TEXTO FORNECIDO
_____

Público - 24 Abr 06
Lições dos mestres
José Manuel Fernandes
Alguns conselhos de grandes mestres sobre algumas
verdades esquecidas pelo sistema educativo
Na semana em que centenas de
milhares de alunos regressam às aulas com exames à
vista, e depois de termos conhecido um relatório da
OCDE que se referia às graves debilidades da
Educação em Portugal, talvez seja útil dar a palavra
a outros para recordar algumas verdades demasiadas
vezes esquecidas.
Comecemos por George Steiner, a quem o título desde
editorial foi tomado por empréstimo. De um outro seu
livro recentemente editado em Portugal e onde, em
conversa com Célile Ladjali, debate a relação
professor-aluno, retiremos algumas reflexões.
A primeira é sobre a importância de exercitar a
memória e de decorar, dois valores em desuso numa
escola onde se tende a privilegiar apenas a
"compreensão": "Creio profundamente que quando
abandonamos a aprendizagem de cor - e a criança pode
aprender muito depressa, de modo admirável, se
negligenciarmos a memória, se não a mantivermos à
maneira do atleta que exercita os seus músculos, ela
definha. Hoje, a nossa escola é de amnésia
planificada". Amnésia que vai de se considerar
inútil tanto decorar um poema como a tabuada.
A segunda é sobre como estimular a aprendizagem: "O
horror do nosso ensino, da sua falsa realidade (...)
é minorar os sonhos da criança. (...) A grande
alegria só começa quando se diz: "Ainda não
compreendi, mas vou compreender. Ainda não sonhei,
mas vou sonhar". Ao nivelar, ao fazer uma falsa
democracia da mediocridade, mata-se na criança a
possibilidade de ultrapassar os seus limites
sociais, domésticos, pessoais e até físicos."
Steiner prossegue elogiando a atitude mais vulgar
nos Estados Unidos de dizer naturalmente a cada
criança que "vai ultrapassar os pais", um "melhorismo"

_____

REGISTOS EXTRAÍDOS
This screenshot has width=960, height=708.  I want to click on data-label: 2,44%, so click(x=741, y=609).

_____

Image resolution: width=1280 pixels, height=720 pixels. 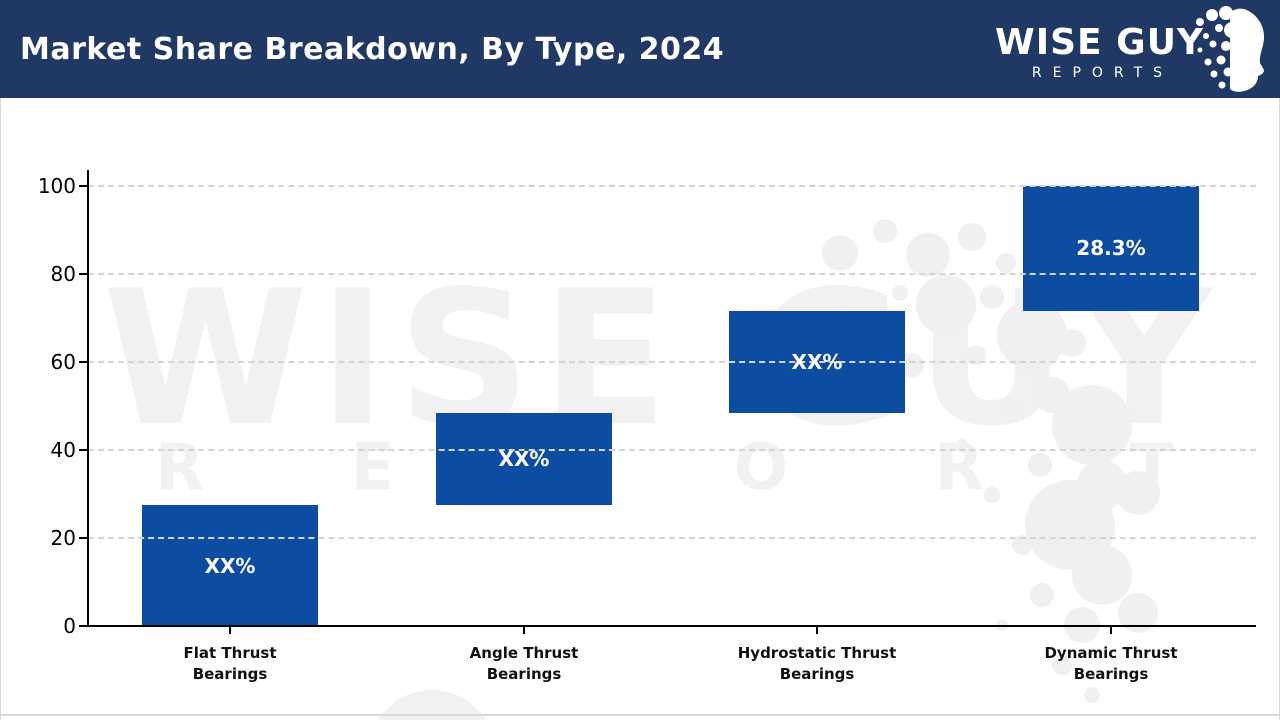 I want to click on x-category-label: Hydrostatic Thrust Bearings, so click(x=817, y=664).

_____

TAREFA PROPOSTA
Pode transcrever na íntegra, sem qualquer alteração, o editorial sobre as lições dos mestres e o sistema educativo? Os registos não fazem falta para o que se pede.

RESULTADO OBTIDO
Público - 24 Abr 06
Lições dos mestres
José Manuel Fernandes
Alguns conselhos de grandes mestres sobre algumas
verdades esquecidas pelo sistema educativo
Na semana em que centenas de
milhares de alunos regressam às aulas com exames à
vista, e depois de termos conhecido um relatório da
OCDE que se referia às graves debilidades da
Educação em Portugal, talvez seja útil dar a palavra
a outros para recordar algumas verdades demasiadas
vezes esquecidas.
Comecemos por George Steiner, a quem o título desde
editorial foi tomado por empréstimo. De um outro seu
livro recentemente editado em Portugal e onde, em
conversa com Célile Ladjali, debate a relação
professor-aluno, retiremos algumas reflexões.
A primeira é sobre a importância de exercitar a
memória e de decorar, dois valores em desuso numa
escola onde se tende a privilegiar apenas a
"compreensão": "Creio profundamente que quando
abandonamos a aprendizagem de cor - e a criança pode
aprender muito depressa, de modo admirável, se
negligenciarmos a memória, se não a mantivermos à
maneira do atleta que exercita os seus músculos, ela
definha. Hoje, a nossa escola é de amnésia
planificada". Amnésia que vai de se considerar
inútil tanto decorar um poema como a tabuada.
A segunda é sobre como estimular a aprendizagem: "O
horror do nosso ensino, da sua falsa realidade (...)
é minorar os sonhos da criança. (...) A grande
alegria só começa quando se diz: "Ainda não
compreendi, mas vou compreender. Ainda não sonhei,
mas vou sonhar". Ao nivelar, ao fazer uma falsa
democracia da mediocridade, mata-se na criança a
possibilidade de ultrapassar os seus limites
sociais, domésticos, pessoais e até físicos."
Steiner prossegue elogiando a atitude mais vulgar
nos Estados Unidos de dizer naturalmente a cada
criança que "vai ultrapassar os pais", um "melhorismo"